En el año 1896 fabricó Daimler su primer camión. El arquetipo estaba equipado con una transmisión por correa con cuatro velocidades y un motor Phoenix de dos cilindros, que en aquella época utilizaba todavía un sistema de encendido por tubo de incandescencia, pero con carburador de inyección. El motor desarrollaba 4 CV.
El camión Daimler tenía una carga útil de 1.500 kg y, según los criterios actuales, era más bien una furgoneta. El primer ejemplar se entregó a un cliente en Inglaterra.

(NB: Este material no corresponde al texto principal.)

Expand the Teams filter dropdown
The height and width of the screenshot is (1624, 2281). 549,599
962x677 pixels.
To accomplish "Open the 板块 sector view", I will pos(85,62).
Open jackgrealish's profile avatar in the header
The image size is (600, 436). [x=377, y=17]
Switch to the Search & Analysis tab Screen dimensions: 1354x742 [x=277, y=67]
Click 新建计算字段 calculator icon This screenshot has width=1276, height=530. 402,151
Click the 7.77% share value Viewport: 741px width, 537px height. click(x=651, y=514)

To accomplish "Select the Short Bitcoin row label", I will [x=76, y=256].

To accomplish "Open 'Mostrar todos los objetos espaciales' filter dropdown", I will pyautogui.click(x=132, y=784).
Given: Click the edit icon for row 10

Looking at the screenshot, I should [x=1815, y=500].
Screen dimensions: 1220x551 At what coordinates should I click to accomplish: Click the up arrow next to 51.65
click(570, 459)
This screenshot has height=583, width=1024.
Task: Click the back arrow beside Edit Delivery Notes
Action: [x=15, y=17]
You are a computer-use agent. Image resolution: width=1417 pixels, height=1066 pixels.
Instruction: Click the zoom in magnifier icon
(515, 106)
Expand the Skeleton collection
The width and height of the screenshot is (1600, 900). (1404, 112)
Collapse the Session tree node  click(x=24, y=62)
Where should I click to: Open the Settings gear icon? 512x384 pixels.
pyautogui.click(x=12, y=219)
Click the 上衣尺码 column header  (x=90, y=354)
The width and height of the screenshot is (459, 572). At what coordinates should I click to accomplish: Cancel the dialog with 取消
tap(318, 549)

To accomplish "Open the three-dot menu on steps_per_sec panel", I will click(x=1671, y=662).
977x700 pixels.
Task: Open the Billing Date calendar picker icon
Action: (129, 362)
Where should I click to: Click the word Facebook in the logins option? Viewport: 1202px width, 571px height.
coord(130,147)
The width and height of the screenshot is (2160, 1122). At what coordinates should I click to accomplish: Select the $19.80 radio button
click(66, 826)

El pequeño carruaje con dos asientos y transmisión por cadena, basado en el modelo Benz «Velo», contaba con una carrocería desmontable de furgón. El motor monocilindro de cuatro tiempos tenía una cilindrada de 1.045 cm³, estaba montado en la zaga en posición horizontal y desarrollaba 2,75 CV a 600 rpm.
Con su ayuda, el vehículo alcanzaba una velocidad máxima de 20 km/h. Su carga útil ascendía a 300 kg, incluyendo el conductor. Entre 1900 y 1902 se introdujeron dos motorizaciones alternativas con una potencia de 3,5 CV a 800 rpm y de 4,5 CV a 960 rpm.